• **PROBLEM REQUIREMENTS**
Where a line of the material includes the string "button", copy that line.
——
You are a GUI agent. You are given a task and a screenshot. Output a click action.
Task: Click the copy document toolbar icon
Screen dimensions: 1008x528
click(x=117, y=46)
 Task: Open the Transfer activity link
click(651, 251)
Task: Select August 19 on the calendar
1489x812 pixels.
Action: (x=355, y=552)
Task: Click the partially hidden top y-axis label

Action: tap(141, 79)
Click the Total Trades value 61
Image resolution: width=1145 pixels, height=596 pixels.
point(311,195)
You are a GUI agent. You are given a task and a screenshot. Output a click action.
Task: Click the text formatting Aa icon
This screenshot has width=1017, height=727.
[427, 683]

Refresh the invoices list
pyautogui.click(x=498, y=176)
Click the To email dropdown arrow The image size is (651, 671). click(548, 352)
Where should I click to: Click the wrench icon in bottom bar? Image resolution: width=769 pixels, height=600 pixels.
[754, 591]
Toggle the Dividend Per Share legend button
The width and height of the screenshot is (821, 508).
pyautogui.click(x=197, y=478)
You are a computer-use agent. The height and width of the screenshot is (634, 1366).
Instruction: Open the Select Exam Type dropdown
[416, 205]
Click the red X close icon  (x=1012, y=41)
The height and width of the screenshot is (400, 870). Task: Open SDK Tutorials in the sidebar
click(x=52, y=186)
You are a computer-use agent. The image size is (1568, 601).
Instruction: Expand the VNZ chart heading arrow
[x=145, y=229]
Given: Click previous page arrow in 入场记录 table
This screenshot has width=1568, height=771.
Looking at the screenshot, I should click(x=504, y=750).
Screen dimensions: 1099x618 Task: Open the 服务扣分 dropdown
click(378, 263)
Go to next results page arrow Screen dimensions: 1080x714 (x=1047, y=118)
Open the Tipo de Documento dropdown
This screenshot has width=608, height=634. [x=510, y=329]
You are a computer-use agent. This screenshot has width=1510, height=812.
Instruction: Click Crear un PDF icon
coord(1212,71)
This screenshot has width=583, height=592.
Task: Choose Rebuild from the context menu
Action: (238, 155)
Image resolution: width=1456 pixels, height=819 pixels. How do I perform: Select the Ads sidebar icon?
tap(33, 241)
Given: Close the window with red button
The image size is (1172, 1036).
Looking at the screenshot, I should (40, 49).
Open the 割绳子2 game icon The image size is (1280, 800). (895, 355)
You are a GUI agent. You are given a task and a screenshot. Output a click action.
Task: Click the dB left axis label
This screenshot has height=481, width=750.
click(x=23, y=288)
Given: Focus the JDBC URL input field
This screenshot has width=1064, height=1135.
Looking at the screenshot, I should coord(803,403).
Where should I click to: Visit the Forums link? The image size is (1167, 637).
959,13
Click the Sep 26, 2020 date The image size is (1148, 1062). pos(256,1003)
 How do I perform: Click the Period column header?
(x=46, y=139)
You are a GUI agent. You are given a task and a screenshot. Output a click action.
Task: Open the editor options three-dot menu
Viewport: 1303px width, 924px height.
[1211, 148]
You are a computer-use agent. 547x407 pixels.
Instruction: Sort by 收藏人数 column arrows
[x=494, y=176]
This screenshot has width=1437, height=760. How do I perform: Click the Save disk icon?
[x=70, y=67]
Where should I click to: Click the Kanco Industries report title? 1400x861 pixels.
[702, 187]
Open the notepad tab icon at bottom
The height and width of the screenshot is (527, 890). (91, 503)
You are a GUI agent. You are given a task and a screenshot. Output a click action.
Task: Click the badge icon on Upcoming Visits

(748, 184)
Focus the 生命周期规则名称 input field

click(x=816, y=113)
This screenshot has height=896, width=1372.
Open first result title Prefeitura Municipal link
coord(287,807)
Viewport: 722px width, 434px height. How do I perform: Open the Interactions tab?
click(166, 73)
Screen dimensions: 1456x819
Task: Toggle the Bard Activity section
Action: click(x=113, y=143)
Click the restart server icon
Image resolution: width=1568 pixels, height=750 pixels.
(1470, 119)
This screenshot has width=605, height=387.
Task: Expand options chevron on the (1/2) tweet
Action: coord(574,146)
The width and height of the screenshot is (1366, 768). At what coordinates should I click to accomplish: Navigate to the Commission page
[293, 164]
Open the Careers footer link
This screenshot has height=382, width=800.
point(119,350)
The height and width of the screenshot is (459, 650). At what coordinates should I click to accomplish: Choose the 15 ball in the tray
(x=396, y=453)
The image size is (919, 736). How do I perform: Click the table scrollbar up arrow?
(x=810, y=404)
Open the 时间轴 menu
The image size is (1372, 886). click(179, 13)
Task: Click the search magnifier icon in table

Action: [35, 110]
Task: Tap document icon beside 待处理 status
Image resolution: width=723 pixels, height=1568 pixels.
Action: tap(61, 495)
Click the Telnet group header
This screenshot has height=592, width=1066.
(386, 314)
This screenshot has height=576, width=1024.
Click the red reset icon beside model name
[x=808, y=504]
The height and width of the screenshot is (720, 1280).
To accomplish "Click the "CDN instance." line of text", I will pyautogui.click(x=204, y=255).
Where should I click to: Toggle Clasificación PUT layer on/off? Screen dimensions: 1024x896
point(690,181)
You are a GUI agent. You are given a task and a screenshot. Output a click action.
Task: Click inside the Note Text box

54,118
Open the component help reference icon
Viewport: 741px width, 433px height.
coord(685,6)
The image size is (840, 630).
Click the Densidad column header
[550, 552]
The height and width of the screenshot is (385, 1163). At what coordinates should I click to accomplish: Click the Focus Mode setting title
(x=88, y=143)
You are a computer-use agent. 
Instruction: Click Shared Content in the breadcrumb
——
• **SOLUTION TO THE PROBLEM**
Toggle the Dividend Per Share legend button
Given: Close the window with red button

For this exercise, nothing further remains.